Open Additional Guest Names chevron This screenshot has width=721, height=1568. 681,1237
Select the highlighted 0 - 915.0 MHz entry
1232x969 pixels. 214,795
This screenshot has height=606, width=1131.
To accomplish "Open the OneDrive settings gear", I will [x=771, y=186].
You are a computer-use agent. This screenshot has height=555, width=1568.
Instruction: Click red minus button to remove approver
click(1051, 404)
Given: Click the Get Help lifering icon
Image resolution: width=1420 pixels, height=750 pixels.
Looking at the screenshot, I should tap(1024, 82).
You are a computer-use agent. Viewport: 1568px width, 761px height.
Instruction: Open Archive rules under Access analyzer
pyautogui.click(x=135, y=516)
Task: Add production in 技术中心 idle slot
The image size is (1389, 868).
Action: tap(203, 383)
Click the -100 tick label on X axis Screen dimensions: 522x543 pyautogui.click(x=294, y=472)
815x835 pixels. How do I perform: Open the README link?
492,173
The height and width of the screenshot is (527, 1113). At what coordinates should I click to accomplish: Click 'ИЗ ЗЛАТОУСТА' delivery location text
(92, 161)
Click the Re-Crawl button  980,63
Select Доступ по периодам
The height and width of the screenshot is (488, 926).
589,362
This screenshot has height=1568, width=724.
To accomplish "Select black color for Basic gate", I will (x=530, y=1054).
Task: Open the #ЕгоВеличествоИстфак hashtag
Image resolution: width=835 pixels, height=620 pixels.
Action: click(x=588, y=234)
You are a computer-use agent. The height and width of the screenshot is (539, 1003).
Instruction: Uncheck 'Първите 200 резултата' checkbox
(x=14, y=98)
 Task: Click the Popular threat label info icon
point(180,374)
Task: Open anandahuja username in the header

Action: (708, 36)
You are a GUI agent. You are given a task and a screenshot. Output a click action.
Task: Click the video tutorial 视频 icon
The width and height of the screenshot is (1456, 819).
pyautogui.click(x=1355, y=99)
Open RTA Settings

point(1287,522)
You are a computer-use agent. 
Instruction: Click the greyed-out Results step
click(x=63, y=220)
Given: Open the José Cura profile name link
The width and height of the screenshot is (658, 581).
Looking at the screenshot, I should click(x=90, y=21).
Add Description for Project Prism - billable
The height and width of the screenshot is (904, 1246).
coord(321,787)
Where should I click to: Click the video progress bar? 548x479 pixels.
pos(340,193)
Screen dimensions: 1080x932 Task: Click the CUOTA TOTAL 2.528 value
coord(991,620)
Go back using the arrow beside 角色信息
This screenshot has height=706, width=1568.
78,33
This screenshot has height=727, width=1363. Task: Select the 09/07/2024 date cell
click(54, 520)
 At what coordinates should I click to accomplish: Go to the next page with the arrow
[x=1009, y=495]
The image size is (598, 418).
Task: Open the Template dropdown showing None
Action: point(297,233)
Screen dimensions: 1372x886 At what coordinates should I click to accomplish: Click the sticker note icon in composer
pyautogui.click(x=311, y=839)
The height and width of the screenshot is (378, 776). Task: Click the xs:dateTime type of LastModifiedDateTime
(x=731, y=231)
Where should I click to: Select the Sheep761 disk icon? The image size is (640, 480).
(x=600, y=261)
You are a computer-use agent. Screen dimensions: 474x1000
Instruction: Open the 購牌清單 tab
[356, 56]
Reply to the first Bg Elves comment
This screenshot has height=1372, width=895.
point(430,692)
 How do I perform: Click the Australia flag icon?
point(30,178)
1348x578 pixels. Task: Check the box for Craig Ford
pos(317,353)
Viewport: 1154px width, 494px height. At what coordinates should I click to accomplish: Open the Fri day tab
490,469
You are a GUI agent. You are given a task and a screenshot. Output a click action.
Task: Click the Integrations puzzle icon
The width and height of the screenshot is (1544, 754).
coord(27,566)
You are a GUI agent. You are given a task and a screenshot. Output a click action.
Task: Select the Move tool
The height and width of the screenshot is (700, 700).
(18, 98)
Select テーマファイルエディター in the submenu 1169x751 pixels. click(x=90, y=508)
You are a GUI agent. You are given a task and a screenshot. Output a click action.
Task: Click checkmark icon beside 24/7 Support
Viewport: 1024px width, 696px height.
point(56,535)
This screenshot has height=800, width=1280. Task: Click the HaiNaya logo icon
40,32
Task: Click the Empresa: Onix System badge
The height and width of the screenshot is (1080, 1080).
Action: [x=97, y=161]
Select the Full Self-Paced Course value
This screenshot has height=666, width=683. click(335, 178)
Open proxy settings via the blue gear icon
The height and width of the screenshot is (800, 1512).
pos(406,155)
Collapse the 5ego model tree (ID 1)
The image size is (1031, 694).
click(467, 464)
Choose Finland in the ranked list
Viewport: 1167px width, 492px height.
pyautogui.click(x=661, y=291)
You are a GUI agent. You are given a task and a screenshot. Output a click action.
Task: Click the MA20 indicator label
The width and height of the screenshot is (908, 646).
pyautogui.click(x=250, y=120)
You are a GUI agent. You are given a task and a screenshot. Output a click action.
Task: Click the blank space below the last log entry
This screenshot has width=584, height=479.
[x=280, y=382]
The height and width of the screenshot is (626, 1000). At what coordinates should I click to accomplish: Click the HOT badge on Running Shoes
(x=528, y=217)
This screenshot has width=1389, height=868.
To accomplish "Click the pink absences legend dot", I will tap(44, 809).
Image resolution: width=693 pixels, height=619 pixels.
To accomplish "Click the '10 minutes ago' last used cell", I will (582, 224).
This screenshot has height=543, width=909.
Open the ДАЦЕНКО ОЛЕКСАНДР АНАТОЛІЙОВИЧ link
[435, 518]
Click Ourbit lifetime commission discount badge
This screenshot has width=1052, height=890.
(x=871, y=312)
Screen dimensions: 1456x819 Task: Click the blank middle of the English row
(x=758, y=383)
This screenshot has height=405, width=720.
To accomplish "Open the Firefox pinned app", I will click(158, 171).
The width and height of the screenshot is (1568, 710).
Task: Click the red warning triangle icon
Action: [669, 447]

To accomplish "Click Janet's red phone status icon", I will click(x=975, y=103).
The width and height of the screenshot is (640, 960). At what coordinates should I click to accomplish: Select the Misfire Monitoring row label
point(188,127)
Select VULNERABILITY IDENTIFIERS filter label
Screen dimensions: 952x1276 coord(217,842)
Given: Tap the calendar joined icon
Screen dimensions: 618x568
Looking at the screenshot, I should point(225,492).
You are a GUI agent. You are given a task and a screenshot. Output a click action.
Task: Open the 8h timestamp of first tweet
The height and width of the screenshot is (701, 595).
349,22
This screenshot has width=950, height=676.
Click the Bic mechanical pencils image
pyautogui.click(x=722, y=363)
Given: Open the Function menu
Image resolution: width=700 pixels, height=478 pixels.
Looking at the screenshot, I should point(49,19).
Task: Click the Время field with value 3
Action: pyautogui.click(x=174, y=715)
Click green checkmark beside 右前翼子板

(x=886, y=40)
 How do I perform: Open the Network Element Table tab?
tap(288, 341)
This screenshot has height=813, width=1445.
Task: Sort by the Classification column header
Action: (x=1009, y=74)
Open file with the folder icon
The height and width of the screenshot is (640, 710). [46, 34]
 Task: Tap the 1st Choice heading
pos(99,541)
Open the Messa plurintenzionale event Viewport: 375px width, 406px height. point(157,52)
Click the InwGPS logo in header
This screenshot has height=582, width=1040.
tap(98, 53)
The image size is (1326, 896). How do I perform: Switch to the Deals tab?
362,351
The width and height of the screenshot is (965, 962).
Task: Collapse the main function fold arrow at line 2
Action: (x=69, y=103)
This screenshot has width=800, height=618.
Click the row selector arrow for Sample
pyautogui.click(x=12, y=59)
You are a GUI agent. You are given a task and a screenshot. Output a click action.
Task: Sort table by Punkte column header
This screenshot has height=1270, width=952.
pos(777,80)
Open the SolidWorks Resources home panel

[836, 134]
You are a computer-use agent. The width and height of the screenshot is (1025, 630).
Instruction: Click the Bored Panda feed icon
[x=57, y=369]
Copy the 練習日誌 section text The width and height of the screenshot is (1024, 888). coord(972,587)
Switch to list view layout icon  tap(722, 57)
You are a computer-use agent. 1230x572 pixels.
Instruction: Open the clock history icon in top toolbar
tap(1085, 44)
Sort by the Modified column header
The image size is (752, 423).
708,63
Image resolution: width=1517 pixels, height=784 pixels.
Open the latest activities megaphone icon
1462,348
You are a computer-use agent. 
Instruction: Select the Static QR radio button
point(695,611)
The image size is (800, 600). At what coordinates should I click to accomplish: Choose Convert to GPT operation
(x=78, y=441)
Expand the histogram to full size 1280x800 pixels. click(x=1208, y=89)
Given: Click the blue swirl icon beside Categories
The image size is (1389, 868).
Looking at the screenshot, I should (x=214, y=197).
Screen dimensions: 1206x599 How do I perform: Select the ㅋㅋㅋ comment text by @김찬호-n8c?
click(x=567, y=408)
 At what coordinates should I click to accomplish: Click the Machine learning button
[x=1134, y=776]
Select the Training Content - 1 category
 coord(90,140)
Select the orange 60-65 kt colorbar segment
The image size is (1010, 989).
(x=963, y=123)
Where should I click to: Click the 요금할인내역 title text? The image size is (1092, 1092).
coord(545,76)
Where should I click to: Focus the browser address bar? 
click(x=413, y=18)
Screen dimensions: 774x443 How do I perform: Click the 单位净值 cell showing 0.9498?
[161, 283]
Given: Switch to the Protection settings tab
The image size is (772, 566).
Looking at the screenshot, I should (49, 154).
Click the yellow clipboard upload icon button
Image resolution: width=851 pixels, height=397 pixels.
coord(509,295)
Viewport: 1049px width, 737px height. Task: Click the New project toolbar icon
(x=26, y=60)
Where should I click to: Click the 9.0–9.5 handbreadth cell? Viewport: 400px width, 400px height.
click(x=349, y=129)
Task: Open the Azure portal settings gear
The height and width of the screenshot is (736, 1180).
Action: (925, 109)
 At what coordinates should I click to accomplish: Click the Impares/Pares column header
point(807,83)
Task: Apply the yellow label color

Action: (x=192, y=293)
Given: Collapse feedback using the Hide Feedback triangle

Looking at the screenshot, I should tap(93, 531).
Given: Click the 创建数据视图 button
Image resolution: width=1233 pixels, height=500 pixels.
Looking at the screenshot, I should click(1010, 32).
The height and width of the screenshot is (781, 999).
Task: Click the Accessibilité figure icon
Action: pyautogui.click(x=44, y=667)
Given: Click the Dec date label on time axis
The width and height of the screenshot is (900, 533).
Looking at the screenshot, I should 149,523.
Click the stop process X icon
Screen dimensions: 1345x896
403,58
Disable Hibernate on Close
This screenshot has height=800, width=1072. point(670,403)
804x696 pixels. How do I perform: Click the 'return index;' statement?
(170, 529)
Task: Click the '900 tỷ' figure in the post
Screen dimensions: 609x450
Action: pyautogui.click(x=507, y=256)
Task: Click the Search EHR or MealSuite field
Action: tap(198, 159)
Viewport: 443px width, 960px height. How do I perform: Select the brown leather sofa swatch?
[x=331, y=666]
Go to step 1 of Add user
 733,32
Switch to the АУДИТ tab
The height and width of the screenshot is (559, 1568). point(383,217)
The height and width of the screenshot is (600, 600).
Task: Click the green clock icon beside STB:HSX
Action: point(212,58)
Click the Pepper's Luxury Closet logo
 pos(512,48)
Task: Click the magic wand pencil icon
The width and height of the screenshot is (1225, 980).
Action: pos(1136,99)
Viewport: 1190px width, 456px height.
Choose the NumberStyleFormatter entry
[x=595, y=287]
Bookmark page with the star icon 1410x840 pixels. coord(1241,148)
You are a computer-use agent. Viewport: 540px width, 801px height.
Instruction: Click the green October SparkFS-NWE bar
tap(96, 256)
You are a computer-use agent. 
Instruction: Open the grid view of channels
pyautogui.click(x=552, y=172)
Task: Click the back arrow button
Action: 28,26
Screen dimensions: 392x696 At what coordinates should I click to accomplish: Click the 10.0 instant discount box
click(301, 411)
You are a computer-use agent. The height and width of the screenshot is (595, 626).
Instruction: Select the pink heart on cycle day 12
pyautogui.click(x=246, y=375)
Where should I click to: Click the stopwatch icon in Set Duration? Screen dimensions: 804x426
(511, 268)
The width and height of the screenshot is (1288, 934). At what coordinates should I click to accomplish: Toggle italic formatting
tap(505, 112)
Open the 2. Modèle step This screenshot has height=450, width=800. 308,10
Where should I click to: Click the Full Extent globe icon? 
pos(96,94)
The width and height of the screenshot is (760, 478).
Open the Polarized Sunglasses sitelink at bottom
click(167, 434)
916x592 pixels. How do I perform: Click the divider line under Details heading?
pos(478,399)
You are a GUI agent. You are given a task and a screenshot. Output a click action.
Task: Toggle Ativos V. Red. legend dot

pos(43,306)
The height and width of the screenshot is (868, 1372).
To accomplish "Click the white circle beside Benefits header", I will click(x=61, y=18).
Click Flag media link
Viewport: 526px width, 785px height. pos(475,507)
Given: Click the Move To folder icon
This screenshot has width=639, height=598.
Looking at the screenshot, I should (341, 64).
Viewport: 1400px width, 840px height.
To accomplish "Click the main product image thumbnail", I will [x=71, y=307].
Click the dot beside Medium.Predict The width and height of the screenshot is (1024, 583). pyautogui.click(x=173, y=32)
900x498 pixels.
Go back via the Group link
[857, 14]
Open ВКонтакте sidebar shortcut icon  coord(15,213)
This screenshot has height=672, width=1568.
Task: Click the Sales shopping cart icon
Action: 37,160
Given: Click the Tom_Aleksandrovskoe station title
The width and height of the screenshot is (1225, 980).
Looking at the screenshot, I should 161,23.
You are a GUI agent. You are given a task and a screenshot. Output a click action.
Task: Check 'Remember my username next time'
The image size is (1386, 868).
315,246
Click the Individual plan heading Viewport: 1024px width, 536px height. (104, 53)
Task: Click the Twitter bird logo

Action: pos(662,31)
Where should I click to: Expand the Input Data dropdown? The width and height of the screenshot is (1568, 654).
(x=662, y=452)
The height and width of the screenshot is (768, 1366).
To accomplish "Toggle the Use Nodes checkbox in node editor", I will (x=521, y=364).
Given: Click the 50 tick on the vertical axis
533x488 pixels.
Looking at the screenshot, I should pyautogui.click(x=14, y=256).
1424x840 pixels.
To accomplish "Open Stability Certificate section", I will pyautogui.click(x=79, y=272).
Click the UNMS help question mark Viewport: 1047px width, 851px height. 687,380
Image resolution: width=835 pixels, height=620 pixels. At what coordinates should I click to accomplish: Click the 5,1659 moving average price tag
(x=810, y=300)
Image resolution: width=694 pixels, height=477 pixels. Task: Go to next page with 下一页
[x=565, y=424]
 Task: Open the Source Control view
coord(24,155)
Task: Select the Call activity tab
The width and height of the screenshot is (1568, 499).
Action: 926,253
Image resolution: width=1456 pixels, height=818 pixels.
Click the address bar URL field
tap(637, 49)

- **Problem description**
Copy out only the lines of the records above from the one with "This screenshot has height=543, width=909." through the one with "Given: Tap the calendar joined icon", exactly as they stand, both included.

- **Result**
This screenshot has height=543, width=909.
Open the ДАЦЕНКО ОЛЕКСАНДР АНАТОЛІЙОВИЧ link
[435, 518]
Click Ourbit lifetime commission discount badge
This screenshot has width=1052, height=890.
(x=871, y=312)
Screen dimensions: 1456x819 Task: Click the blank middle of the English row
(x=758, y=383)
This screenshot has height=405, width=720.
To accomplish "Open the Firefox pinned app", I will click(158, 171).
The width and height of the screenshot is (1568, 710).
Task: Click the red warning triangle icon
Action: [669, 447]

To accomplish "Click Janet's red phone status icon", I will click(x=975, y=103).
The width and height of the screenshot is (640, 960). At what coordinates should I click to accomplish: Select the Misfire Monitoring row label
point(188,127)
Select VULNERABILITY IDENTIFIERS filter label
Screen dimensions: 952x1276 coord(217,842)
Given: Tap the calendar joined icon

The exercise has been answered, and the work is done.